Indonesian politician (born 1984)

Putih Sari (born in Jakarta, 20 July 1984) is an Indonesian politician and legislator. She became a member of the Indonesian Parliament for the Gerindra Party in the national electoral district West Java VII. She was part of Commission IX (health, employment and population) of the DPR.

In May 2020, she condemned the increase of BPJS Kesehatan contributions for non-wage workers by the Jokowi government. She said to increase premiums during the COVID-19 pandemic in Indonesia is not wise, untimely and should be reviewed for alternative ways.

In 2020, she wrote an op-ed warning that the COVID-19 has taken away the focus away from the tuberculosis crisis by diverting emergency wards, resources and health workers to the Covid-19 response.

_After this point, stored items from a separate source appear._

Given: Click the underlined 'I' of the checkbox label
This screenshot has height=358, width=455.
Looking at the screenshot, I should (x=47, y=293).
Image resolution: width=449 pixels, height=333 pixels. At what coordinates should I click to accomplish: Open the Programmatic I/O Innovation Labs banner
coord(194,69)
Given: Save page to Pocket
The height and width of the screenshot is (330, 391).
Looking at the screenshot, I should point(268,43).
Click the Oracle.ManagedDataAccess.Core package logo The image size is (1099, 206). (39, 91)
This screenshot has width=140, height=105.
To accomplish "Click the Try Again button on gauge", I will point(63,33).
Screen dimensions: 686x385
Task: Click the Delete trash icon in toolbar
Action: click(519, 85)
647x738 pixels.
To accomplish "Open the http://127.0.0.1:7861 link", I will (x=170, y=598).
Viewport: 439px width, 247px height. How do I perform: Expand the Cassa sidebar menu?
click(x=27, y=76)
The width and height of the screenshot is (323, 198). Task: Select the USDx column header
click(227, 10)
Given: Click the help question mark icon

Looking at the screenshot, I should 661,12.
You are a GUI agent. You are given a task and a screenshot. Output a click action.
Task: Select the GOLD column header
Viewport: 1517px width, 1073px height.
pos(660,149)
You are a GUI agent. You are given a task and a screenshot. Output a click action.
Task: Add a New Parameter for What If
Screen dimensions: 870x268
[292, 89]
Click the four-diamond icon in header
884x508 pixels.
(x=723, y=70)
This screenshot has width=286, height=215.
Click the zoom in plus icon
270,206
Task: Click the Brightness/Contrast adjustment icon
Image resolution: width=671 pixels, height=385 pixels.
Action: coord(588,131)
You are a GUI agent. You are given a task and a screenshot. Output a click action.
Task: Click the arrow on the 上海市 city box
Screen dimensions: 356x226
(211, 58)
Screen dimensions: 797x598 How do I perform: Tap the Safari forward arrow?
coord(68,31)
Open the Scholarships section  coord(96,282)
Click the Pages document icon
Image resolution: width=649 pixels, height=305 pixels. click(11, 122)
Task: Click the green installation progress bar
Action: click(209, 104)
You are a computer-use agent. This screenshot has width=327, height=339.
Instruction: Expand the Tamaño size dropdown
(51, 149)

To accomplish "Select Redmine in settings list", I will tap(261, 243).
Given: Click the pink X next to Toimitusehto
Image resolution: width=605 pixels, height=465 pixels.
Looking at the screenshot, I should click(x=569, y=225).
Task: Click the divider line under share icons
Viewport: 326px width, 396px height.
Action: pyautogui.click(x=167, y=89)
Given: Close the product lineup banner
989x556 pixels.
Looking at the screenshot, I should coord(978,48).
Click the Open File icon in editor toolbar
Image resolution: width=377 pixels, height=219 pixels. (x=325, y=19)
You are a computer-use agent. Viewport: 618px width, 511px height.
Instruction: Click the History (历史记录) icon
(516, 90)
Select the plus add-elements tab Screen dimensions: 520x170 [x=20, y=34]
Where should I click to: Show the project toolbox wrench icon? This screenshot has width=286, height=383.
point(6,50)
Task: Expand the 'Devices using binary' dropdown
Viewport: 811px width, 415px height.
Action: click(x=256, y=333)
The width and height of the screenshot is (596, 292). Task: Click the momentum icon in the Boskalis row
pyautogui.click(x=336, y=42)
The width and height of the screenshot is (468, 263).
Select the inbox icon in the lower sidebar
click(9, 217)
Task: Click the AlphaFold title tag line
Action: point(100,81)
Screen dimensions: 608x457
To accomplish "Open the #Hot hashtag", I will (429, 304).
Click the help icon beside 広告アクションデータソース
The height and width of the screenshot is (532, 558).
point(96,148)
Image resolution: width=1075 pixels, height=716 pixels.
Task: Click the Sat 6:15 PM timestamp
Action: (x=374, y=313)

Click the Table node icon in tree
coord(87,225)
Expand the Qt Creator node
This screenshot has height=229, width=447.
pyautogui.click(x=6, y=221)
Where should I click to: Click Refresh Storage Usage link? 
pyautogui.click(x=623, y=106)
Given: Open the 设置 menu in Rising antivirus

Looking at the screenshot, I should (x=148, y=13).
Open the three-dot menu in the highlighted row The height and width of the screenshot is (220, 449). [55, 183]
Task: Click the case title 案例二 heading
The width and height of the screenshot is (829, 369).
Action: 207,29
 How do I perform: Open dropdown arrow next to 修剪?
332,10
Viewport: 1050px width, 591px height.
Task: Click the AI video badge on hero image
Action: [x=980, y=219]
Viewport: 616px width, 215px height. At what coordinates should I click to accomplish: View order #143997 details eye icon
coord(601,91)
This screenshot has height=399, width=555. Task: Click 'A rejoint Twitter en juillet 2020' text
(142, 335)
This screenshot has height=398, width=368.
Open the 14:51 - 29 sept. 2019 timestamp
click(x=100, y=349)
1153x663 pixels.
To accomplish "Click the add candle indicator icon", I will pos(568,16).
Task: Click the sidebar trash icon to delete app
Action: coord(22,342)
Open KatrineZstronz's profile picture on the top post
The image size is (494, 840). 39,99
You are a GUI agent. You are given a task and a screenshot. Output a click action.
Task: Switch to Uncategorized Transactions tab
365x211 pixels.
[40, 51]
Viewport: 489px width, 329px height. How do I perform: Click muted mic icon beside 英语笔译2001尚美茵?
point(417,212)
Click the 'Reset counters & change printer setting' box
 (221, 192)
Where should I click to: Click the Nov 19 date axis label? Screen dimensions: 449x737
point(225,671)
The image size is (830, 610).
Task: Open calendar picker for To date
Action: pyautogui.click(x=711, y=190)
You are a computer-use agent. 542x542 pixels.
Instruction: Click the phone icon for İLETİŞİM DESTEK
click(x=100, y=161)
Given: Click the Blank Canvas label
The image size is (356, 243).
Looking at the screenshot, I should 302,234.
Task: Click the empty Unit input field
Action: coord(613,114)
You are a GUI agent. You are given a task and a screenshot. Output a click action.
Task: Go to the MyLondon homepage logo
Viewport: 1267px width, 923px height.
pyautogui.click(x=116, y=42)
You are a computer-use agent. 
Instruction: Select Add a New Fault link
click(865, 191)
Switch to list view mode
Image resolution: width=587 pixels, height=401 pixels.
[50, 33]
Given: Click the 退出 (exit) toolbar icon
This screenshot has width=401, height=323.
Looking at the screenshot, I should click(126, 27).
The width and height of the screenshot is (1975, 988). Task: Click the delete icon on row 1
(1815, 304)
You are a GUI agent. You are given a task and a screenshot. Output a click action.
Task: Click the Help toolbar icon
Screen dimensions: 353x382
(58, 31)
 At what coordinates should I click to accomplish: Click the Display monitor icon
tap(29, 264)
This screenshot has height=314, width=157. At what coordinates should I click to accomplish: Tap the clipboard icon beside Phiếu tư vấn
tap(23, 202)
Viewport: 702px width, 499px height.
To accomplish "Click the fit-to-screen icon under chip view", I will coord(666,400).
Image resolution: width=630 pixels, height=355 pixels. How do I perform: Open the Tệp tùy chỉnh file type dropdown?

She stated that immediate action is necessary to maintain the existing TB infrastructure. She was reelected for a second term in the 2024 election with 111,118 votes.

==Early life==
She was born in Jakarta and completed high school at SMA Negeri 42 Jakarta. Her father was Haryanto Taslam, a prominent political activist who was kidnapped in 1998 during the pro-democracy movement. She went on to study dentistry at Trisakti University. Even before graduating in 2011, she ran in the 2009 Indonesian legislative election and became a member of the People's Consultative Assembly with only 25 years of age. She is part of Gerindra's women's wing PIRA (Perempuan Indonesia Raya, Great Indonesia Woman).